溶液I：50mM 葡萄糖，10mM（EDTA），25mM Tris-HCl（PH8.0）

溶液II：0.2M NaOH，1% SDS

溶液III：3M 醋酸納（PH4.8）

TE 緩沖液：10mMTris-HCl（PH7.4），2mM EDTA

（ii）E. Coli 培養液1 升（量大按比例配置）

（iii）將1 升培養液在4,000rpm（約2,000xg），5℃離心20 分鐘，得到細菌沉淀。

（iv）用100ml 冰冷的溶液I“洗”沉淀，再次離心，4,000rpm，5℃， 20 分。

（v）用20ml 冰冷溶液I 將第二次離心沉淀調成均勻懸浮液。

（vi）每ml 懸浮液加入2mg 溶菌酶，并在0℃冰浴中放置10 分鐘。

（vii）加入40ml 溶液II，輕輕攪拌后，在冰浴中放置5 分鐘。

（viii）加入30ml 溶液III，在冰浴中放置20 分鐘，使蛋白質大部分沉降。

（ix）在高速冷凍離心機上用角式轉頭，10,000rpm（約10,000xg ）離心15 分鐘，5℃。

（x）小心地倒去上清（不擾動沉淀），在沉淀中加入55ml 異丙醇， 即得到粗制的質粒DNA 溶液。

（xi）粗制DNA 液在-20℃靜置15 分鐘以上，再在12,000rpm（約15,000xg）4℃離心5 分鐘，倒去上清液。

（xii）真空中抽去異丙醇，沉淀中加入18ml 經過消毒的TE 緩沖液， 在沉淀溶解后再加入0.65ml，1% E.B.

（xiii ）以上溶液每ml 加入分析純CsCl 1 克，使其完全溶解，檢測溶液折射率應為1.3890（密度≈1.587）

（xiv ）用以上溶液按照參考文獻（6）所介紹的方法作質粒DNA 分離。

（xv）離心后在300nm 紫外光下可顯示DNA 帶（線性DNA 帶和質粒DNA 帶，RNA 沉淀在底部，蛋白質浮在液面）。

（xvi）用文獻（1）介紹的方法取出質粒DNA，抽提去掉E.B. 透析法或脫鹽柱去除CsCl 。

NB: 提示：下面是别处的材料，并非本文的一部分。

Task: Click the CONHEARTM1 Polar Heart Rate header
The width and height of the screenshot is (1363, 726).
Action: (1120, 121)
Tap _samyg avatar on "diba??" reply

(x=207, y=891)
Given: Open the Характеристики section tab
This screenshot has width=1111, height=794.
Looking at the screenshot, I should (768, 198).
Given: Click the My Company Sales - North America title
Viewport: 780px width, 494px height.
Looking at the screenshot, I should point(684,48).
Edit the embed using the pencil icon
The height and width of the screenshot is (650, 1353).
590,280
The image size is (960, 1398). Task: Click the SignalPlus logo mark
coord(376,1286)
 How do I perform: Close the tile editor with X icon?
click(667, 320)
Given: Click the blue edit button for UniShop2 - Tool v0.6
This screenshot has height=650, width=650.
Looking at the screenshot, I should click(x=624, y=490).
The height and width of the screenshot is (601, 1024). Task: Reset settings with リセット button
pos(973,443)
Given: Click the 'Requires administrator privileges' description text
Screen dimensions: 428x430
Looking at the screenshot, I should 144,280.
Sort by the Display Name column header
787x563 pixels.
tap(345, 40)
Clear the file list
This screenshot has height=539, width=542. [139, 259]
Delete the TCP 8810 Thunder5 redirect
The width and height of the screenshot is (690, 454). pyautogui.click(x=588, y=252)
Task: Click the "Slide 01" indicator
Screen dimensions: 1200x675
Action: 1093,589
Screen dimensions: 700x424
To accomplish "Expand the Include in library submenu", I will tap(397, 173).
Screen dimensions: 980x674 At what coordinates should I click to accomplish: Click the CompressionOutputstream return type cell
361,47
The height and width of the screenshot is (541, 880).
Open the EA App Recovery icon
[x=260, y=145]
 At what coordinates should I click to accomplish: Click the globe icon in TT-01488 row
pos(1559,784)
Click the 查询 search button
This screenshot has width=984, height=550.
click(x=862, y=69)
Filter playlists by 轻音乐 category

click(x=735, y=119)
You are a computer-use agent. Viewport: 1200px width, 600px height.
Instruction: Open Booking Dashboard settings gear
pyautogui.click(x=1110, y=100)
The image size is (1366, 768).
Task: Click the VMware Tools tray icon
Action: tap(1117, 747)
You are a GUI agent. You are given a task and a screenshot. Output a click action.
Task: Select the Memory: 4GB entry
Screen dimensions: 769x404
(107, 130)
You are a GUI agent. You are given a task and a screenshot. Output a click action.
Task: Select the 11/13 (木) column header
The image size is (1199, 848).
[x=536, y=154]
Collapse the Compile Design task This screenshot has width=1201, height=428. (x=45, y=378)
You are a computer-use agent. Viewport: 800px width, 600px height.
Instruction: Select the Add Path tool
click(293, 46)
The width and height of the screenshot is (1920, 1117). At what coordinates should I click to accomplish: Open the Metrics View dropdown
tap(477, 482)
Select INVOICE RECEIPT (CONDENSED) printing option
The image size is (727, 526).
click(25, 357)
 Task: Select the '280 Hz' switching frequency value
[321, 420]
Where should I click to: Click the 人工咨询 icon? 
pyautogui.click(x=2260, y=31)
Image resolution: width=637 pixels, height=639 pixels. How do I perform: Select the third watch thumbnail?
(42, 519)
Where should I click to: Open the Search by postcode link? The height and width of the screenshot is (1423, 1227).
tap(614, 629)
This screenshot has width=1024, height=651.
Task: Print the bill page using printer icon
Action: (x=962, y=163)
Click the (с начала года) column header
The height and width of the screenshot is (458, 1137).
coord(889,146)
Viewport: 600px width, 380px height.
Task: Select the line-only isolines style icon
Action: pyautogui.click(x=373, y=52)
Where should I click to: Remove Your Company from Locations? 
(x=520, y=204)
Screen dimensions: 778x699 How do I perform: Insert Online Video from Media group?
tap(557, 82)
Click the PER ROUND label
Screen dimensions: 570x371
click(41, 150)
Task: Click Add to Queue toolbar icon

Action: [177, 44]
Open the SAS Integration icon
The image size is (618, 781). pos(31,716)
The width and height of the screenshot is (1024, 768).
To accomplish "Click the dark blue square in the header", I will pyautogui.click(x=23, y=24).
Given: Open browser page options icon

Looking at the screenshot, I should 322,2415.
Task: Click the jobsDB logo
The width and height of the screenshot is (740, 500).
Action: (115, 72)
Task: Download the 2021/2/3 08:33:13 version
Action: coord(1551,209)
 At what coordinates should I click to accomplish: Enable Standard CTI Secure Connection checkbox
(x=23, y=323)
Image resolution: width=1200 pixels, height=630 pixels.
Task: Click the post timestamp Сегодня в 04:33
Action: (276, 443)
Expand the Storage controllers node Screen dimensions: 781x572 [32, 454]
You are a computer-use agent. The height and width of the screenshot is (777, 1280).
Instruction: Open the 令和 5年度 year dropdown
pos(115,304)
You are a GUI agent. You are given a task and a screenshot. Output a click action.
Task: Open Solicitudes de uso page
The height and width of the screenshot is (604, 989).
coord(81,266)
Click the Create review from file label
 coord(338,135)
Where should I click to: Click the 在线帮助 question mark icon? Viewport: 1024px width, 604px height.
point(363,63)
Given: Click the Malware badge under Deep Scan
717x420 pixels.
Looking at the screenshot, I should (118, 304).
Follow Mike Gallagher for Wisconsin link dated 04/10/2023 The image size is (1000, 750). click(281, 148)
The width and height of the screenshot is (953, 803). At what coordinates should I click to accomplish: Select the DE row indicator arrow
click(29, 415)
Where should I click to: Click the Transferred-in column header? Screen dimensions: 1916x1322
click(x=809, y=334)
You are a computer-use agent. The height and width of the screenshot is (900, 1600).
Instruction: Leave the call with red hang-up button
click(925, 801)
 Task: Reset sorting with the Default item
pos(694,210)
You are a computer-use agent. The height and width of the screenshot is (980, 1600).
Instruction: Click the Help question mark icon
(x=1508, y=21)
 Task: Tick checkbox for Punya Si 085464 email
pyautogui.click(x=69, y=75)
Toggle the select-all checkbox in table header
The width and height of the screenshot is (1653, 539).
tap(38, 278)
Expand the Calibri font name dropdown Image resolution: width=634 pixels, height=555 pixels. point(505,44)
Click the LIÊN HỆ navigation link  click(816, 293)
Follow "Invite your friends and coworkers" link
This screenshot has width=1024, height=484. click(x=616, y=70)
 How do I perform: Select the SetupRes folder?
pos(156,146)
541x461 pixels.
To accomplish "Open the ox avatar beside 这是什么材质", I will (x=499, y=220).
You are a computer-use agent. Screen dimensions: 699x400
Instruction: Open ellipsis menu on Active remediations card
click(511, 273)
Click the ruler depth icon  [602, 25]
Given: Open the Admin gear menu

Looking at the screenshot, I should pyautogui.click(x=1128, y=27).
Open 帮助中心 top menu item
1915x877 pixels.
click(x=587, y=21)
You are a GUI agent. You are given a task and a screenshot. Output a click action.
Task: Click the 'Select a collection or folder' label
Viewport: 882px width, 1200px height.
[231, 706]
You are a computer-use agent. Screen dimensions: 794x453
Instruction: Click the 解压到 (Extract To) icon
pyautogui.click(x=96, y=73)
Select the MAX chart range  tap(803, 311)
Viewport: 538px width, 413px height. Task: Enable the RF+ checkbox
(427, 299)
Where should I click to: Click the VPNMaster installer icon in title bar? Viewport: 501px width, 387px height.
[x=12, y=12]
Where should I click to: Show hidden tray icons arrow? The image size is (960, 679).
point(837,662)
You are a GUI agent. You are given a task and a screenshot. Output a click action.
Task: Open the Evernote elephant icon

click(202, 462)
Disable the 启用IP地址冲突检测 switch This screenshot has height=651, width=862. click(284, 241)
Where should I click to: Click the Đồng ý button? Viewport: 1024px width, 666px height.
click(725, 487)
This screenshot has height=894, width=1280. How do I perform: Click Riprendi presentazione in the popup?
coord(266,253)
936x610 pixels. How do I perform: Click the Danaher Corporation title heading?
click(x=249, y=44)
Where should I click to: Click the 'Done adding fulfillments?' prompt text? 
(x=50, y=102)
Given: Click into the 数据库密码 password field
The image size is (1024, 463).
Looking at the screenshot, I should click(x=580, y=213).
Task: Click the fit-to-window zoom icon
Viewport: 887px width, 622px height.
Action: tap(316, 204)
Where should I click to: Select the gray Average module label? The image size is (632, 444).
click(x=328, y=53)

例（3）用CsCl 梯度分離DNA 并測定其組成（% G+C）

（i）CsCl 溶液密度D 與溶液中CsCl 的重量百分比濃度P 之間的關系： D=138.11/（137.48-P）

（ii） 制備初密度為1.706 克/毫升的梯度液，應按以下要求配置

·4.85 克CsCl （分析純）
·50μl ，1.0M Tris-HCl（PH7.4）
·20μl， 0.2M EDTA（PH7.4）
·0.5ml DNA 樣品

·3.3ml 重蒸水

（iii） 用光折射儀檢測CsCl 的初始密度D，設測得的光折射率為RI，則有 D=10.8601×RI-13.4974

（iv） 測得的RI 應為1.4000，如果檢測值大于此值，再加重蒸水容量為V（毫升），梯度液的總容量為G（毫升） V=1.52×G×（D 測定-D 需要） 如果檢測值小于1.4000，那么再加固態CsCl（W）克W=1.32×G×（D 需要-D 測定）

（v） 再測溶液折射率直至調整RI=1.4000

（vi） 將配置好的液體充滿于5ml 的一次性快速密封離心管，并利用封口機密封。

（vii） 固定角式轉頭150,000xg ， 20 ℃離心50~55 小時（約35,000rpm）或垂直管轉頭300,000xg，20℃離心12 小時（約55,000rpm ）

（viii） 離心后利用梯度儀或手工收集成50 管（每管100μl）。

（ix） 對每管樣品測定折射率至小數4 位，測試過程中應保持樣品溫度為20℃，根據折射率RI 計算各管樣品的密度D。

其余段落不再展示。